▸ **What is required**:
Could every line below be written out exactly as it appears?

Collected data entries

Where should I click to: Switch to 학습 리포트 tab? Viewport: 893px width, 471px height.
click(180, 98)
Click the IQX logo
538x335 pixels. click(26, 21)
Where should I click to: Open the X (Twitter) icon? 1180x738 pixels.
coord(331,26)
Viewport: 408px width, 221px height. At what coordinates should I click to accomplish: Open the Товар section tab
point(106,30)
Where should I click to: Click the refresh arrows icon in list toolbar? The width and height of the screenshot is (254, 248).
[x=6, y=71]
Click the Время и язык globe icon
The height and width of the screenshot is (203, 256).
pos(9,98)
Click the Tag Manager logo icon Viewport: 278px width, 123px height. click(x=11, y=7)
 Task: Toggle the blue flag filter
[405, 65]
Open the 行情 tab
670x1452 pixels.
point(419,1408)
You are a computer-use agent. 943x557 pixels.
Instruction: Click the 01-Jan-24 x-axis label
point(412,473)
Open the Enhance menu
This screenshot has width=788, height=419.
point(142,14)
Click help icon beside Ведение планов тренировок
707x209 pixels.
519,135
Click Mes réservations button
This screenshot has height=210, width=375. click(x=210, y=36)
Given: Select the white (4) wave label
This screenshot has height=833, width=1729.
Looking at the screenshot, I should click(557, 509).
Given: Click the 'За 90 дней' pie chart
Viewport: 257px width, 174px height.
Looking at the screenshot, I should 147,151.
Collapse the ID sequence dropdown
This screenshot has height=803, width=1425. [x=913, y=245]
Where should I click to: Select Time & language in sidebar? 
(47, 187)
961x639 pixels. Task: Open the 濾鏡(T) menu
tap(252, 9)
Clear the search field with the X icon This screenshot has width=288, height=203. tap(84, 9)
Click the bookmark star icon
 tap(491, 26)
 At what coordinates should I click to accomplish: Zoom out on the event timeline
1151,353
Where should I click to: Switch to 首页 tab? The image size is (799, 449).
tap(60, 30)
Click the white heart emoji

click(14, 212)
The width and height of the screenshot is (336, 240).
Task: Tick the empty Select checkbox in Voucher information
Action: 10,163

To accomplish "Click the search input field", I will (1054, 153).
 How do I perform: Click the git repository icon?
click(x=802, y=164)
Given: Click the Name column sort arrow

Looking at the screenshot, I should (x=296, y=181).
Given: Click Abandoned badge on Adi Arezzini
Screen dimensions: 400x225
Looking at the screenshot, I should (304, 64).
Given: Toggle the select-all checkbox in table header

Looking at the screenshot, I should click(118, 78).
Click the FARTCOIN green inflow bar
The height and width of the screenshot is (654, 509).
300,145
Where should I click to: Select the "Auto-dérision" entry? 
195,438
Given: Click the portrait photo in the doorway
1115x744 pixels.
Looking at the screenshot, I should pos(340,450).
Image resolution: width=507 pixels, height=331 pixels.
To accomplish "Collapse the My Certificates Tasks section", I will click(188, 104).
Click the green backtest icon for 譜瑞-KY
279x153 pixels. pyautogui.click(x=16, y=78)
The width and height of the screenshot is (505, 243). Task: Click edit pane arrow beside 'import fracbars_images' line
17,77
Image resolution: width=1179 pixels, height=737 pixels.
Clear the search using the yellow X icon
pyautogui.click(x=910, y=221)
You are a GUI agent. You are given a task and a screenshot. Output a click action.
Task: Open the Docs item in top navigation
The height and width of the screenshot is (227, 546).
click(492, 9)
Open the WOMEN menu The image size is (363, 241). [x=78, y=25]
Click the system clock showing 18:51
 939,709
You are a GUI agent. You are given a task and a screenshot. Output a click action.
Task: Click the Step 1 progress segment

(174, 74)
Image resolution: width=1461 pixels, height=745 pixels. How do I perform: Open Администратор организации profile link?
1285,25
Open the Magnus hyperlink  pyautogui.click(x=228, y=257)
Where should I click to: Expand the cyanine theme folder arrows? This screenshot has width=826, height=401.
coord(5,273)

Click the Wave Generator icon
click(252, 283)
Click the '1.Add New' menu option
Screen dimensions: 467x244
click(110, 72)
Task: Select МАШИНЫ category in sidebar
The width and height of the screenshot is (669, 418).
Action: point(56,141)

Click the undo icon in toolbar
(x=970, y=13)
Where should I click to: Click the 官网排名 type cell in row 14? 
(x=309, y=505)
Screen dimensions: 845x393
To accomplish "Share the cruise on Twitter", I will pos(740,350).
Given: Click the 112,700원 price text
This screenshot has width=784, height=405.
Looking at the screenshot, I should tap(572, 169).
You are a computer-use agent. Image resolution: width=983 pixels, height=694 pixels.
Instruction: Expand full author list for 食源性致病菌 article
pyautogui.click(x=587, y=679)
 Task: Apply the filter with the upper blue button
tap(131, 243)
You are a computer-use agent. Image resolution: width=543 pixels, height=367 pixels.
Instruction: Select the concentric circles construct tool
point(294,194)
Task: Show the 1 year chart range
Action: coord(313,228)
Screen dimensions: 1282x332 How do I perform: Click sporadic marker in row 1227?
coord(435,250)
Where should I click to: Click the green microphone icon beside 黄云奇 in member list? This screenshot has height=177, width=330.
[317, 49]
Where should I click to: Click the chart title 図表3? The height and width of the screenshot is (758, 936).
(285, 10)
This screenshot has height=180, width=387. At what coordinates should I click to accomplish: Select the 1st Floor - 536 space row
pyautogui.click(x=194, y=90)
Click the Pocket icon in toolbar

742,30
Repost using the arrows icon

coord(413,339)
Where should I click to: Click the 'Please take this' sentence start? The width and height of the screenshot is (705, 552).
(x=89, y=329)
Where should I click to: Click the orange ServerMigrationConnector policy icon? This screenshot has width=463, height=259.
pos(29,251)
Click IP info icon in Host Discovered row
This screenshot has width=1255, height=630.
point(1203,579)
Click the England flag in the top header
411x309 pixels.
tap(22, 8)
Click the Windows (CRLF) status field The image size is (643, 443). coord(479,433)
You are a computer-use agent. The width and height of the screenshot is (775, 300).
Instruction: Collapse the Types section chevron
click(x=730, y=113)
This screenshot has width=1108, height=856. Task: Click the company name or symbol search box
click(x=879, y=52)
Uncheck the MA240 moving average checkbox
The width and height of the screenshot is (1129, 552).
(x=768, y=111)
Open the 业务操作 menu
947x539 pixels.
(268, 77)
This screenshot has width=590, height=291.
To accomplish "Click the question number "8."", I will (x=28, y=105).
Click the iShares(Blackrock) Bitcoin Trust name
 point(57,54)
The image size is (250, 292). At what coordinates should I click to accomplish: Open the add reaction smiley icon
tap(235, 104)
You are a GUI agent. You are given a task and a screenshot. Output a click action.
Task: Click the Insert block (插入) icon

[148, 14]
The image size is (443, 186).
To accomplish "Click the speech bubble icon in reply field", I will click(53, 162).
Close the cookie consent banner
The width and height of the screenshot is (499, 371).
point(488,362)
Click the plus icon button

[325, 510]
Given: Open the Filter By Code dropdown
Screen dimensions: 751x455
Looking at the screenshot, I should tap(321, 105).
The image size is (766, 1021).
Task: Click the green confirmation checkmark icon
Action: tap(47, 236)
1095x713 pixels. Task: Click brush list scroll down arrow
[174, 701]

▸ **Problem solution**:
Where should I click to: Switch to 학습 리포트 tab? Viewport: 893px width, 471px height.
click(180, 98)
Click the IQX logo
538x335 pixels. click(26, 21)
Where should I click to: Open the X (Twitter) icon? 1180x738 pixels.
coord(331,26)
Viewport: 408px width, 221px height. At what coordinates should I click to accomplish: Open the Товар section tab
point(106,30)
Where should I click to: Click the refresh arrows icon in list toolbar? The width and height of the screenshot is (254, 248).
[x=6, y=71]
Click the Время и язык globe icon
The height and width of the screenshot is (203, 256).
pos(9,98)
Click the Tag Manager logo icon Viewport: 278px width, 123px height. click(x=11, y=7)
 Task: Toggle the blue flag filter
[405, 65]
Open the 行情 tab
670x1452 pixels.
point(419,1408)
You are a computer-use agent. 943x557 pixels.
Instruction: Click the 01-Jan-24 x-axis label
point(412,473)
Open the Enhance menu
This screenshot has width=788, height=419.
point(142,14)
Click help icon beside Ведение планов тренировок
707x209 pixels.
519,135
Click Mes réservations button
This screenshot has height=210, width=375. click(x=210, y=36)
Given: Select the white (4) wave label
This screenshot has height=833, width=1729.
Looking at the screenshot, I should click(557, 509).
Given: Click the 'За 90 дней' pie chart
Viewport: 257px width, 174px height.
Looking at the screenshot, I should 147,151.
Collapse the ID sequence dropdown
This screenshot has height=803, width=1425. [x=913, y=245]
Where should I click to: Select Time & language in sidebar? 
(47, 187)
961x639 pixels. Task: Open the 濾鏡(T) menu
tap(252, 9)
Clear the search field with the X icon This screenshot has width=288, height=203. tap(84, 9)
Click the bookmark star icon
 tap(491, 26)
 At what coordinates should I click to accomplish: Zoom out on the event timeline
1151,353
Where should I click to: Switch to 首页 tab? The image size is (799, 449).
tap(60, 30)
Click the white heart emoji

click(14, 212)
The width and height of the screenshot is (336, 240).
Task: Tick the empty Select checkbox in Voucher information
Action: 10,163

To accomplish "Click the search input field", I will (1054, 153).
 How do I perform: Click the git repository icon?
click(x=802, y=164)
Given: Click the Name column sort arrow

Looking at the screenshot, I should (x=296, y=181).
Given: Click Abandoned badge on Adi Arezzini
Screen dimensions: 400x225
Looking at the screenshot, I should (304, 64).
Given: Toggle the select-all checkbox in table header

Looking at the screenshot, I should click(118, 78).
Click the FARTCOIN green inflow bar
The height and width of the screenshot is (654, 509).
300,145
Where should I click to: Select the "Auto-dérision" entry? 
195,438
Given: Click the portrait photo in the doorway
1115x744 pixels.
Looking at the screenshot, I should pos(340,450).
Image resolution: width=507 pixels, height=331 pixels.
To accomplish "Collapse the My Certificates Tasks section", I will click(188, 104).
Click the green backtest icon for 譜瑞-KY
279x153 pixels. pyautogui.click(x=16, y=78)
The width and height of the screenshot is (505, 243). Task: Click edit pane arrow beside 'import fracbars_images' line
17,77
Image resolution: width=1179 pixels, height=737 pixels.
Clear the search using the yellow X icon
pyautogui.click(x=910, y=221)
You are a GUI agent. You are given a task and a screenshot. Output a click action.
Task: Open the Docs item in top navigation
The height and width of the screenshot is (227, 546).
click(492, 9)
Open the WOMEN menu The image size is (363, 241). [x=78, y=25]
Click the system clock showing 18:51
 939,709
You are a GUI agent. You are given a task and a screenshot. Output a click action.
Task: Click the Step 1 progress segment

(174, 74)
Image resolution: width=1461 pixels, height=745 pixels. How do I perform: Open Администратор организации profile link?
1285,25
Open the Magnus hyperlink  pyautogui.click(x=228, y=257)
Where should I click to: Expand the cyanine theme folder arrows? This screenshot has width=826, height=401.
coord(5,273)

Click the Wave Generator icon
click(252, 283)
Click the '1.Add New' menu option
Screen dimensions: 467x244
click(110, 72)
Task: Select МАШИНЫ category in sidebar
The width and height of the screenshot is (669, 418).
Action: point(56,141)

Click the undo icon in toolbar
(x=970, y=13)
Where should I click to: Click the 官网排名 type cell in row 14? 
(x=309, y=505)
Screen dimensions: 845x393
To accomplish "Share the cruise on Twitter", I will pos(740,350).
Given: Click the 112,700원 price text
This screenshot has width=784, height=405.
Looking at the screenshot, I should tap(572, 169).
You are a computer-use agent. Image resolution: width=983 pixels, height=694 pixels.
Instruction: Expand full author list for 食源性致病菌 article
pyautogui.click(x=587, y=679)
 Task: Apply the filter with the upper blue button
tap(131, 243)
You are a computer-use agent. Image resolution: width=543 pixels, height=367 pixels.
Instruction: Select the concentric circles construct tool
point(294,194)
Task: Show the 1 year chart range
Action: coord(313,228)
Screen dimensions: 1282x332 How do I perform: Click sporadic marker in row 1227?
coord(435,250)
Where should I click to: Click the green microphone icon beside 黄云奇 in member list? This screenshot has height=177, width=330.
[317, 49]
Where should I click to: Click the chart title 図表3? The height and width of the screenshot is (758, 936).
(285, 10)
This screenshot has height=180, width=387. At what coordinates should I click to accomplish: Select the 1st Floor - 536 space row
pyautogui.click(x=194, y=90)
Click the Pocket icon in toolbar

742,30
Repost using the arrows icon

coord(413,339)
Where should I click to: Click the 'Please take this' sentence start? The width and height of the screenshot is (705, 552).
(x=89, y=329)
Where should I click to: Click the orange ServerMigrationConnector policy icon? This screenshot has width=463, height=259.
pos(29,251)
Click IP info icon in Host Discovered row
This screenshot has width=1255, height=630.
point(1203,579)
Click the England flag in the top header
411x309 pixels.
tap(22, 8)
Click the Windows (CRLF) status field The image size is (643, 443). coord(479,433)
You are a computer-use agent. The width and height of the screenshot is (775, 300).
Instruction: Collapse the Types section chevron
click(x=730, y=113)
This screenshot has width=1108, height=856. Task: Click the company name or symbol search box
click(x=879, y=52)
Uncheck the MA240 moving average checkbox
The width and height of the screenshot is (1129, 552).
(x=768, y=111)
Open the 业务操作 menu
947x539 pixels.
(268, 77)
This screenshot has width=590, height=291.
To accomplish "Click the question number "8."", I will (x=28, y=105).
Click the iShares(Blackrock) Bitcoin Trust name
 point(57,54)
The image size is (250, 292). At what coordinates should I click to accomplish: Open the add reaction smiley icon
tap(235, 104)
You are a GUI agent. You are given a task and a screenshot. Output a click action.
Task: Click the Insert block (插入) icon

[148, 14]
The image size is (443, 186).
To accomplish "Click the speech bubble icon in reply field", I will click(53, 162).
Close the cookie consent banner
The width and height of the screenshot is (499, 371).
point(488,362)
Click the plus icon button

[325, 510]
Given: Open the Filter By Code dropdown
Screen dimensions: 751x455
Looking at the screenshot, I should tap(321, 105).
The image size is (766, 1021).
Task: Click the green confirmation checkmark icon
Action: tap(47, 236)
1095x713 pixels. Task: Click brush list scroll down arrow
[174, 701]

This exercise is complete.